Given passage:

Member of the Chamber of Deputies
- Incumbent
- Assumed office 23 March 2018
- Constituency: Umbria – 01 (2018–2022) Umbria – 02 (2022–present)

Personal details
- Born: 25 September 1982 (age 43)
- Party: Lega

= Virginio Caparvi =

Italian politician (born 1982)

Virginio Caparvi (born 25 September 1982) is an Italian politician serving as a member of the Chamber of Deputies since 2018. He has served as mayor of Nocera Umbra since 2021.

==Biography==
A freelance web developer with a bachelor’s degree in computer science, he is a member of the Northern League and was elected to the municipal council of Nocera Umbra in 2011, subsequently being appointed councilor for the budget in the center-right administration led by Giovanni Bontempi. In the 2013 general election, he ran for the Chamber of Deputies in the Umbria district as a candidate for the Northern League, but was not elected.

In 2015, he was appointed deputy secretary of the Northern League for Umbria by Senator Stefano Candiani. Re-elected as a city councilor of Nocera Umbra in 2016 with 277 votes, he was appointed councilor for culture, tourism, social affairs, and school services, with the titles of deputy mayor and vice president of the City Council. That same year, he ran for provincial councilor of Perugia on the center-right Provincia Libera ticket but was not elected.

In the 2018 general election, he was elected to the Chamber of Deputies in the Umbria - 01 multi-member constituency on the Lega ticket, and was subsequently appointed to the Labor Committee. On May 27, 2018, during the League’s first regional congress in Umbria, he was elected regional secretary of the League, succeeding Senator Stefano Candiani.

In the 2021 local elections, he ran for mayor of Nocera Umbra on the center-right civic list Futura Nocera and was elected with 58.34% of the vote.

He ran again in the 2022 general election in the Umbria - 02 (Perugia) single-member district as the center-right candidate representing the League, and was re-elected with 44.71% of the vote, defeating Stefano Vinti of the center-left (27.50%) and Alessandra Ruffini of the Five Star Movement (12.54%).

Given entries:
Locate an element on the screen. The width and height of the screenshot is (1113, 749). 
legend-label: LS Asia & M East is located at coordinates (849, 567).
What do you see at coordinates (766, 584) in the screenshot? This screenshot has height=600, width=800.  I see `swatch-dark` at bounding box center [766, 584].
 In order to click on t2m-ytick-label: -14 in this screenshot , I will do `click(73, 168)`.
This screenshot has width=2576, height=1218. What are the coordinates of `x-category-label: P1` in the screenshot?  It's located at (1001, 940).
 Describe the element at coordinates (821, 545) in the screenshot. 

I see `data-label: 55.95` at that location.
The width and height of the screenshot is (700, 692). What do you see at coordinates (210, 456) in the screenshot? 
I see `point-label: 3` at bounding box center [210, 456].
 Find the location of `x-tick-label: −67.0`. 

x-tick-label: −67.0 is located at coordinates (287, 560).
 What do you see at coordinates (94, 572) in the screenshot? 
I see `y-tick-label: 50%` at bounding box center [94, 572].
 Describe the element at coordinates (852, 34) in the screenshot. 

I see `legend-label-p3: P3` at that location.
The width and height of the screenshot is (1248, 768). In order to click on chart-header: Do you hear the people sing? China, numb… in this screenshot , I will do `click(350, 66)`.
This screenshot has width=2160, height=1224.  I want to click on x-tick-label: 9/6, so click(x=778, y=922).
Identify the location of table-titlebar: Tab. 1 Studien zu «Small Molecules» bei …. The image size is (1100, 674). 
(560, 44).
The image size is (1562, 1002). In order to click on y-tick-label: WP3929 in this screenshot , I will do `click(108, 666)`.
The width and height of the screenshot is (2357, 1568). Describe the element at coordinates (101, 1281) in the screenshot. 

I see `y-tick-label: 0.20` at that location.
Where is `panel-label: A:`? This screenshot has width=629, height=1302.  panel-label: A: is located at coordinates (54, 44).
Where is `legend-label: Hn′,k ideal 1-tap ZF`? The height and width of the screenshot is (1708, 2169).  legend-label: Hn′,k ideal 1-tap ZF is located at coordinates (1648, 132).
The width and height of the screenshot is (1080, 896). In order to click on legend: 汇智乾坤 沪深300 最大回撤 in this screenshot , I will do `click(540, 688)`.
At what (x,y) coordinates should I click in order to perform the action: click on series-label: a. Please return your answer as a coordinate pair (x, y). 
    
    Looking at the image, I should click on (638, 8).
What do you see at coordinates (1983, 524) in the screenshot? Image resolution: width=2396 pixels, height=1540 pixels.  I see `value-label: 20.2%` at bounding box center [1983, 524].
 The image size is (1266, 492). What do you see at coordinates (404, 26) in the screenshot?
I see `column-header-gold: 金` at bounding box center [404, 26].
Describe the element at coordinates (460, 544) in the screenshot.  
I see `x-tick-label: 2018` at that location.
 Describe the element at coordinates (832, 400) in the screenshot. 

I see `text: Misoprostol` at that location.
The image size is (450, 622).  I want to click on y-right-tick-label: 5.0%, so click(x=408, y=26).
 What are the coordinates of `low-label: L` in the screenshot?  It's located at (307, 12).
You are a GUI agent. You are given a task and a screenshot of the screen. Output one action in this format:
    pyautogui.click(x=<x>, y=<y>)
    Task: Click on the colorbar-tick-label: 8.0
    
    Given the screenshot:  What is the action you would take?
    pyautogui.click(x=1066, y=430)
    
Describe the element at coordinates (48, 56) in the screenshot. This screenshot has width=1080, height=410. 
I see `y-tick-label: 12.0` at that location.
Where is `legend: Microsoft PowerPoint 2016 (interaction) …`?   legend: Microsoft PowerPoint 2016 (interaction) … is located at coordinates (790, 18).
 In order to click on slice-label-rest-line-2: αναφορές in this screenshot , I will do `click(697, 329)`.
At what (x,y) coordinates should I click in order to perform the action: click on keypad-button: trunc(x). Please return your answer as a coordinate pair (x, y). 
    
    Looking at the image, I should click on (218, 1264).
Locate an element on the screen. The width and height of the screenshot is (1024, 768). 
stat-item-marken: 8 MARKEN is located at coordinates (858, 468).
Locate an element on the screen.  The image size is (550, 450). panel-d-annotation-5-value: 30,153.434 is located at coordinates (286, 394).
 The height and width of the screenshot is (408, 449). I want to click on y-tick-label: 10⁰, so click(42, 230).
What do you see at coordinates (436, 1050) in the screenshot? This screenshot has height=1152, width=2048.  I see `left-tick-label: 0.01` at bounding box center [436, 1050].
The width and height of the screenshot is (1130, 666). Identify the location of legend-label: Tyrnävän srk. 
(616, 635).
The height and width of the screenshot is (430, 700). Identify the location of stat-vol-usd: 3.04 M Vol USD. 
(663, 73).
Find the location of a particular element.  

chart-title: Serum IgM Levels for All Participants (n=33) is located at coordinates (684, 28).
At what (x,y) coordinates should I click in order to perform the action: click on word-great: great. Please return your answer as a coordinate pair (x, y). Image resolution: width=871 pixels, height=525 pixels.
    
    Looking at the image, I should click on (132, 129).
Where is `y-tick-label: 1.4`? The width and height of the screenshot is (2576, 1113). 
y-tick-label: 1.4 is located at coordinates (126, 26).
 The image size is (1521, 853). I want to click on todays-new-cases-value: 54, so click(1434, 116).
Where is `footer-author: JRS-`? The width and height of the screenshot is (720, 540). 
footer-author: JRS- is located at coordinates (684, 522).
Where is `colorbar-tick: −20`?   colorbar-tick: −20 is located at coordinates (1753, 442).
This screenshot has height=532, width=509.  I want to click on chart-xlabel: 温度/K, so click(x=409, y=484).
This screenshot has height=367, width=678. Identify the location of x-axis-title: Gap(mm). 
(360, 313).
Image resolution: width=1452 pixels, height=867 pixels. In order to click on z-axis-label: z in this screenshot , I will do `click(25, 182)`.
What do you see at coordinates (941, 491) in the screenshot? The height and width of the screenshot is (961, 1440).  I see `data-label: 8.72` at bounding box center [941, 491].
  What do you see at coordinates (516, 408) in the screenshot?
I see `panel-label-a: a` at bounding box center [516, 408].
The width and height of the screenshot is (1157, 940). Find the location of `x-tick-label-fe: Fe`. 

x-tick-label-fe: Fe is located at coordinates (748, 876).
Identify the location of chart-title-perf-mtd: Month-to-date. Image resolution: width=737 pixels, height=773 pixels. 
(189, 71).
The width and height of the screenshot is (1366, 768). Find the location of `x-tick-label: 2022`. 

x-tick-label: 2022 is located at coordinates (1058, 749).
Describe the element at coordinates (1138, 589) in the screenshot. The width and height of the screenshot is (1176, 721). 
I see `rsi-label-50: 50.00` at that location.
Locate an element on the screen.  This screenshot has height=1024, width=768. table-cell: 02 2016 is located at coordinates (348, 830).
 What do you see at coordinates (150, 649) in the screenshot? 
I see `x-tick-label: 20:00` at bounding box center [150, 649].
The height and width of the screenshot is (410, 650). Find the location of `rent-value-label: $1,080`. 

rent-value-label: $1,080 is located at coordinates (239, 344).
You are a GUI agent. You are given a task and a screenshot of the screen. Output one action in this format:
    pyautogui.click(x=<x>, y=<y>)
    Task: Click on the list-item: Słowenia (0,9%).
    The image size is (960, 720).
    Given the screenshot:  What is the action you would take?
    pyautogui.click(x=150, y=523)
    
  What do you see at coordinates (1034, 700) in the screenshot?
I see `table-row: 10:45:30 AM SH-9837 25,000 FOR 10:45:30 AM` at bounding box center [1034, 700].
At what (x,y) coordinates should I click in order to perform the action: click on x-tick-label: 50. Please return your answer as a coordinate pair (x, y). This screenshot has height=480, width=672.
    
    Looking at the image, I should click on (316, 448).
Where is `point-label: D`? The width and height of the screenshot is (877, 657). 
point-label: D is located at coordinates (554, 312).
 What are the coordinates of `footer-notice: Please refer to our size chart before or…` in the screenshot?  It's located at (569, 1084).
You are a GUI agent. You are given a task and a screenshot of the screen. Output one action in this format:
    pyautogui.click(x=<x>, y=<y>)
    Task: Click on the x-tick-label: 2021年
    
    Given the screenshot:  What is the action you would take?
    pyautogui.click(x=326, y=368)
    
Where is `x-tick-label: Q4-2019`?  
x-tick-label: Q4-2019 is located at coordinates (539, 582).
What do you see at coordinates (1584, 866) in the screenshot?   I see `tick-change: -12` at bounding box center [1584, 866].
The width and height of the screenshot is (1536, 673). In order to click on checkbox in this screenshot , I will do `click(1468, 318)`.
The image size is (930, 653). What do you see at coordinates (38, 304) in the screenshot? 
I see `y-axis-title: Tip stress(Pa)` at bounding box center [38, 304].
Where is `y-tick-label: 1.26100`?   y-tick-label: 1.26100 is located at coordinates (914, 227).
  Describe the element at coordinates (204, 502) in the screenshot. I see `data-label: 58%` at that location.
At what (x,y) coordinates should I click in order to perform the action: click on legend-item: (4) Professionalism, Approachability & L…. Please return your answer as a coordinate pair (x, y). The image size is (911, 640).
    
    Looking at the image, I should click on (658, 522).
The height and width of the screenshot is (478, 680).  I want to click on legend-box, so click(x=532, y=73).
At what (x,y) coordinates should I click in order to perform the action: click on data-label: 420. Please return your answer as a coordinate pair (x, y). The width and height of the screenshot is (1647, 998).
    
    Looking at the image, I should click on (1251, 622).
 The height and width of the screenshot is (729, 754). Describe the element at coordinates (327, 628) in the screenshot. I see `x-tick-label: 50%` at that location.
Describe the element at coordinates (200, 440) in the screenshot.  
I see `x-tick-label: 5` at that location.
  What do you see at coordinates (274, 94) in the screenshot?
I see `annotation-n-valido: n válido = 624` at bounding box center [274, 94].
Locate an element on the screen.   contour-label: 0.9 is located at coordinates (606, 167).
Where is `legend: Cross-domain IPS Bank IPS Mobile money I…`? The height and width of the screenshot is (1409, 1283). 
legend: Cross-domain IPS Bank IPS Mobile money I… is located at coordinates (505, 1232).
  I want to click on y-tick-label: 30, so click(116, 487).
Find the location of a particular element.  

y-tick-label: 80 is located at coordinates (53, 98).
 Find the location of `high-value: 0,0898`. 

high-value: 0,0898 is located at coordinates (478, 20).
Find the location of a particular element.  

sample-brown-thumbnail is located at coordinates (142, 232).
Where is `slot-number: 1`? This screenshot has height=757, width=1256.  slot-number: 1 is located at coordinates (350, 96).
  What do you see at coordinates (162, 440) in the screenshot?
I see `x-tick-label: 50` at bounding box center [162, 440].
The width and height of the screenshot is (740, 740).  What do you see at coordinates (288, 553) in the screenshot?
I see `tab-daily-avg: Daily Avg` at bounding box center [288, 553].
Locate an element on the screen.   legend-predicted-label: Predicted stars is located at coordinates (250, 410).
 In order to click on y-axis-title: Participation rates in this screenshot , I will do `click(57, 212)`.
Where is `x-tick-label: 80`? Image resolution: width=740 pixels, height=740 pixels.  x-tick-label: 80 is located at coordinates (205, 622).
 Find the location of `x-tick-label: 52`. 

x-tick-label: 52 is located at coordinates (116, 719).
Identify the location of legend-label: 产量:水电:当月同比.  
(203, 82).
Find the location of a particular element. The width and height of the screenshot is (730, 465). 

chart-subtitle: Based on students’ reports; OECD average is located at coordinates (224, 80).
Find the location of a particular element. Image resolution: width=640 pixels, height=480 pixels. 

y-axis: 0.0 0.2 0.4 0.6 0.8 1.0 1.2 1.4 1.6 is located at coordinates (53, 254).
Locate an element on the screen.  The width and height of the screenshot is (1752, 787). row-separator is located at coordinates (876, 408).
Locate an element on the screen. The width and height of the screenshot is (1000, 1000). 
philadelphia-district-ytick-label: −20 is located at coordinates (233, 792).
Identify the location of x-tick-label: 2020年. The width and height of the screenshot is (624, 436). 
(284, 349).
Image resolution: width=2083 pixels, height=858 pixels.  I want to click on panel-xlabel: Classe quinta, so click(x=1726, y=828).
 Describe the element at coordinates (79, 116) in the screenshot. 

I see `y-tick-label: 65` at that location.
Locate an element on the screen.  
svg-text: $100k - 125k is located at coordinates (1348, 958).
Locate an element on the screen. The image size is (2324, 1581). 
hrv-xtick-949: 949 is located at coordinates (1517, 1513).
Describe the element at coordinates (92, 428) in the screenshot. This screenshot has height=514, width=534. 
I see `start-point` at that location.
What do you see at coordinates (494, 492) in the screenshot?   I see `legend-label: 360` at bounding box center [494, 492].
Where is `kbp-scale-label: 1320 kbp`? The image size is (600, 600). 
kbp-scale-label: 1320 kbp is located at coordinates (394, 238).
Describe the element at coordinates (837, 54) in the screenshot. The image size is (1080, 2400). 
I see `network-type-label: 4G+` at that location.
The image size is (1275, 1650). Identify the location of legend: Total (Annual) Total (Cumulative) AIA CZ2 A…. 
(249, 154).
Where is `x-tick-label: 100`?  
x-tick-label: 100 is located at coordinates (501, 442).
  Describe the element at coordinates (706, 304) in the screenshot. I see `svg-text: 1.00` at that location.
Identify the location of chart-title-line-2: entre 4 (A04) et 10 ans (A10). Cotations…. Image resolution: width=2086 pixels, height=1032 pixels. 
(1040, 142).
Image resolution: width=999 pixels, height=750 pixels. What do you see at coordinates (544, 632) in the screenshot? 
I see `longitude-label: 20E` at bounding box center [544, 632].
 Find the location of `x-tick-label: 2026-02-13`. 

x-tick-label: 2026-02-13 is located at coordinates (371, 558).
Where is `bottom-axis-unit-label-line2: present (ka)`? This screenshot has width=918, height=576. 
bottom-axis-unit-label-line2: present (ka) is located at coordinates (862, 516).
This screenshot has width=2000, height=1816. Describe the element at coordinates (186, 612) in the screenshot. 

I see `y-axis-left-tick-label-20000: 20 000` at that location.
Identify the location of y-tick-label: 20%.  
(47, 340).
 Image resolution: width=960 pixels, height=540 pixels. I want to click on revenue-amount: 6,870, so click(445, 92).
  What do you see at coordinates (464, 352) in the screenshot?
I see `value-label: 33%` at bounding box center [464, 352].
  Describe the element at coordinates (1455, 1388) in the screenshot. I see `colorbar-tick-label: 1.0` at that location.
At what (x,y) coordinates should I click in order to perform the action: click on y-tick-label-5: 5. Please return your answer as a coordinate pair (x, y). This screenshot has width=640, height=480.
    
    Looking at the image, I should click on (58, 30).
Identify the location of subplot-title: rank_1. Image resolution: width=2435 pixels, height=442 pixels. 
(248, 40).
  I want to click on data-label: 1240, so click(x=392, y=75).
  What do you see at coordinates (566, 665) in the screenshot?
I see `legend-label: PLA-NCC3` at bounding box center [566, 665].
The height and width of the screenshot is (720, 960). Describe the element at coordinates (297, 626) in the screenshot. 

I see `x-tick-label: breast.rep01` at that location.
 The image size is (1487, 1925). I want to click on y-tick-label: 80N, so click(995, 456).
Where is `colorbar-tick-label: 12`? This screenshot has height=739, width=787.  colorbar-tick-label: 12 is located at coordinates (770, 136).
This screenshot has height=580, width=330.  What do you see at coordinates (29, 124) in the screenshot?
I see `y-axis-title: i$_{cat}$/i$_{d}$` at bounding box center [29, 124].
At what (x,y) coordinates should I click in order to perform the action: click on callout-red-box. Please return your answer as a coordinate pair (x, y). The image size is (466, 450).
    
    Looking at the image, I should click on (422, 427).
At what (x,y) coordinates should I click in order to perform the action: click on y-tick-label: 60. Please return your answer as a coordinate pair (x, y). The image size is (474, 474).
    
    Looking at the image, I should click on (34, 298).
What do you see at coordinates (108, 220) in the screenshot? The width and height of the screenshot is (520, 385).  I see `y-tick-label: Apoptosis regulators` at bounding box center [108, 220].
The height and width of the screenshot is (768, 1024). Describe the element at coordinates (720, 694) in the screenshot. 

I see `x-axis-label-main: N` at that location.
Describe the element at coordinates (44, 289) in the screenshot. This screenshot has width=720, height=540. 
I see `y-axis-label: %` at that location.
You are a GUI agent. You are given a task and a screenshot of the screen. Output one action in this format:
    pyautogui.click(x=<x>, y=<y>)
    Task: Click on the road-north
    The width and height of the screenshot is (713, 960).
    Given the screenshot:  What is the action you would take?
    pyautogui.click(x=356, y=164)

Set of tasks:
1. Rewrite the part of the Caparvi biography that begins at "Virginio Caparvi (born" and stops after "League, but was not elected.", putting "self-employed web developer" in place of "freelance web developer".
2. Does the Caparvi biography support each statement? Answer yes or no for each, and quote the words that decide it. (a) He won a seat in the Chamber of Deputies in the 2013 general election. (b) He became mayor of Nocera Umbra in 2021 with 58.34% of the vote. (c) Stefano Candiani appointed him deputy secretary of the Northern League for Umbria in 2015.
Rely on the Caparvi biography alone.

Answers by task:
1.
Virginio Caparvi (born 25 September 1982) is an Italian politician serving as a member of the Chamber of Deputies since 2018. He has served as mayor of Nocera Umbra since 2021.

==Biography==
A self-employed web developer with a bachelor’s degree in computer science, he is a member of the Northern League and was elected to the municipal council of Nocera Umbra in 2011, subsequently being appointed councilor for the budget in the center-right administration led by Giovanni Bontempi. In the 2013 general election, he ran for the Chamber of Deputies in the Umbria district as a candidate for the Northern League, but was not elected.

2.
(a) No: "but was not elected."
(b) Yes: "was elected with 58.34% of the vote"
(c) Yes: "In 2015, he was appointed deputy secretary of the Northern League for Umbria by Senator Stefano Candiani."